British civil servant and spy

Captain Hugh Edward Murray Archer, DSO (15 August 1879 – 30 December 1931) was a British Royal Navy officer and spy.

In 1912, Hugh Archer and his father Walter Archer were recruited as agents by Mansfield Smith-Cumming, the first director of the Secret Intelligence Service, who gave them the codenames "Sagette" and "Sage", to spy on German ships in Norwegian and Danish waters.

==Life and career==
In 1894, Archer entered the Royal Navy. Promoted to lieutenant in 1902, he served in the battleship HMS Empress of India and HMS Majestic.

He specialised in navigation, and was navigating officer of the cruiser HMS Iphigenia in 1906. From 1908, he was the first and navigating lieutenant of the cruiser HMS Perseus in the East Indies.

He retired in 1910, but rejoined the active list on the outbreak of World War 1 in 1914, and was appointed for minesweeping duties at Sheerness Dockyard.

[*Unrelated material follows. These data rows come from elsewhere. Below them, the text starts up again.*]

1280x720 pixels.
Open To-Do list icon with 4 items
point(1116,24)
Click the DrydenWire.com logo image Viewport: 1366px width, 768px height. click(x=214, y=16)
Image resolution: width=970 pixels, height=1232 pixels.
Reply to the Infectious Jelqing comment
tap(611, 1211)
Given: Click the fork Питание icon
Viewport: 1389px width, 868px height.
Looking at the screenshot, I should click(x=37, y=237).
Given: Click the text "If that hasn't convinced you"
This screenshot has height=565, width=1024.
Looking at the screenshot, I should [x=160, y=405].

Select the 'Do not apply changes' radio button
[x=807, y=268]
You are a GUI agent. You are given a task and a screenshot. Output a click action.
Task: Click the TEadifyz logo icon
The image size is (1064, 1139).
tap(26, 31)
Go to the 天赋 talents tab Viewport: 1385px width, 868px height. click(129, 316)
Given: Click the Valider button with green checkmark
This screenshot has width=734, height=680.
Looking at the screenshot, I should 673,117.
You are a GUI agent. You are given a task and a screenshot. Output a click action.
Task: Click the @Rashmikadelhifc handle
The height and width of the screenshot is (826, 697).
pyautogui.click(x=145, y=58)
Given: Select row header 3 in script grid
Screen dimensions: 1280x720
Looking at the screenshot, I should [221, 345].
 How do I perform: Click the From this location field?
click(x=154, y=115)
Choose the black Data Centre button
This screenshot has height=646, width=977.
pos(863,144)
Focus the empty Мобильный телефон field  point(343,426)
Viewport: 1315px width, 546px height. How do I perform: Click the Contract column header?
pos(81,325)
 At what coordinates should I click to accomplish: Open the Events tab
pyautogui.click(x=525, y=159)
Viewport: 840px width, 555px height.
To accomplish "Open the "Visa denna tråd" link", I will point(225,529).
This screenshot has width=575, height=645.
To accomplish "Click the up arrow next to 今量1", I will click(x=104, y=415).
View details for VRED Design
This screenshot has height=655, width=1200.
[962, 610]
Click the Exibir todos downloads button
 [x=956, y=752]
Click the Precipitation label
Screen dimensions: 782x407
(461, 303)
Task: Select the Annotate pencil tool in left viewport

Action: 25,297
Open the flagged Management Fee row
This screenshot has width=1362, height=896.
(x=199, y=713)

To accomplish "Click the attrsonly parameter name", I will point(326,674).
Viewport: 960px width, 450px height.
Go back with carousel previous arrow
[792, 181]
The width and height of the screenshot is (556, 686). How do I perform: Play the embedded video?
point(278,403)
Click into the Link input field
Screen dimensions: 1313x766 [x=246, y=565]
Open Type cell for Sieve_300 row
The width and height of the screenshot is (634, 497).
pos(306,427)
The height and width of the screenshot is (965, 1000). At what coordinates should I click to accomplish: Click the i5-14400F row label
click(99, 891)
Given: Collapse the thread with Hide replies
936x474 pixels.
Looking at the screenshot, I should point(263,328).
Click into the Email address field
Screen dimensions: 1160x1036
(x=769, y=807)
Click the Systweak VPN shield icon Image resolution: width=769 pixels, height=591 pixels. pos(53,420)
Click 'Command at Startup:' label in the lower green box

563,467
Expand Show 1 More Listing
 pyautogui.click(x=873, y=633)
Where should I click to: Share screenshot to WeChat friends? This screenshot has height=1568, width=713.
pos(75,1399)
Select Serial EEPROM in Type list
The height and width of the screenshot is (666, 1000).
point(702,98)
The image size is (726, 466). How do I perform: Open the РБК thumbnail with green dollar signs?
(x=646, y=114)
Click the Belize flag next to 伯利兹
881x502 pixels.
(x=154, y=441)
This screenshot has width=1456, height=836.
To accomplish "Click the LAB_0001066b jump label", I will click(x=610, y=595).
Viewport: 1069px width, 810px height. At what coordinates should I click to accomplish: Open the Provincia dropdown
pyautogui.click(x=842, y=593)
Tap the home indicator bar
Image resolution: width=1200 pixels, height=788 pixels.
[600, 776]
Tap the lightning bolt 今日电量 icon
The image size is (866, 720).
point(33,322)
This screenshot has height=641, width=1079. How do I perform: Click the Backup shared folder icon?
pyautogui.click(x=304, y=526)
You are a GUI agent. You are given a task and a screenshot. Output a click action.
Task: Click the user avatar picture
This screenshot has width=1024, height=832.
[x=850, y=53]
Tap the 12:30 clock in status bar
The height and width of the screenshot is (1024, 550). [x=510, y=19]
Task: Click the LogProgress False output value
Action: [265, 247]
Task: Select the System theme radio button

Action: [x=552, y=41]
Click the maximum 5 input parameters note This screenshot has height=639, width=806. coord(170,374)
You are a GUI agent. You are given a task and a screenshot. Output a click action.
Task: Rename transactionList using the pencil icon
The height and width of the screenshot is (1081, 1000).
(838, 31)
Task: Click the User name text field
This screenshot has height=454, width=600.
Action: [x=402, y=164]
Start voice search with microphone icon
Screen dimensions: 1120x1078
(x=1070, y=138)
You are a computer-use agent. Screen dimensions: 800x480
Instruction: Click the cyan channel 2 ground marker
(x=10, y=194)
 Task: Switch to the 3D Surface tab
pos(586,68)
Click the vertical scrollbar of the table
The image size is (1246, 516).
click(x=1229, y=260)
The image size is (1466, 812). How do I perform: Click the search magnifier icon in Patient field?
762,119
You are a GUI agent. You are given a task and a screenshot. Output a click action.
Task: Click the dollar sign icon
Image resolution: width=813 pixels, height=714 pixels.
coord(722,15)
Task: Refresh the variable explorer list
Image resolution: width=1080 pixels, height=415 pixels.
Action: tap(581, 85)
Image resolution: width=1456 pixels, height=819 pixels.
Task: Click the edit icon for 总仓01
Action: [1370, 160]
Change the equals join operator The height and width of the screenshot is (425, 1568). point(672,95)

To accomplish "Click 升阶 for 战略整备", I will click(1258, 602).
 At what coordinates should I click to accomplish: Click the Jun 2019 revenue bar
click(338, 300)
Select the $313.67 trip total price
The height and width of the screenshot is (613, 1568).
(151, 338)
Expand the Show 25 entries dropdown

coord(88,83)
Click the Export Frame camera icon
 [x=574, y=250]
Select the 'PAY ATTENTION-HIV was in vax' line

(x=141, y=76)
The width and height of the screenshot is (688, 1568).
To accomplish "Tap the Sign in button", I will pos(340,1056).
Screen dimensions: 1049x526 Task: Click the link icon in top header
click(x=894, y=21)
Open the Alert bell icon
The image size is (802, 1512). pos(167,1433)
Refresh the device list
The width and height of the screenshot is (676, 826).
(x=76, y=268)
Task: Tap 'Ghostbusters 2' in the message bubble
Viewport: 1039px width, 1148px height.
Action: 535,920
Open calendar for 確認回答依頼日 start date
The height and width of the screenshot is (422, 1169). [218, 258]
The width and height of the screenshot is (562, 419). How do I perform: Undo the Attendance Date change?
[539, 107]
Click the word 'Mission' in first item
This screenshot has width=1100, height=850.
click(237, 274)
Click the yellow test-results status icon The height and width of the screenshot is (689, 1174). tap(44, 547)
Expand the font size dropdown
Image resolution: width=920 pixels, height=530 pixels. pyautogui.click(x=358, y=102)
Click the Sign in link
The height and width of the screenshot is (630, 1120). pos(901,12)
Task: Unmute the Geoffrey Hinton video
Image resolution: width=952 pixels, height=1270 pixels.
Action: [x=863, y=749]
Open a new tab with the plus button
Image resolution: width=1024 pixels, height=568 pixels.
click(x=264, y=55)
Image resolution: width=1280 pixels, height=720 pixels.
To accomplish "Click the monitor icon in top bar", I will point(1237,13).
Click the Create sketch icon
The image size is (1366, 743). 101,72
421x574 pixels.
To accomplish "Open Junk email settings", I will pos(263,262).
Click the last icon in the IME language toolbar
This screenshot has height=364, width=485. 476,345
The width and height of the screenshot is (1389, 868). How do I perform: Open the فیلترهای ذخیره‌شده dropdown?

Later he was appointed to HMS Attentive, parent ship at Dover Patrol and he was one of four minesweeping officers under the orders of Sir Reginald Bacon who were commended in the Admiral's book on the Dover Patrol.

Archer was promoted to acting commander and appointed a Companion of the Distinguished Service Order in July 1916 in recognition of his services with ships of the Auxiliary Patrol.

After the armistice he was appointed to the Minesweeping Division (Royal Navy). He was confirmed in the rank of commander with effect from 11 November 1918 and in August 1924 he was promoted to captain on the retired list.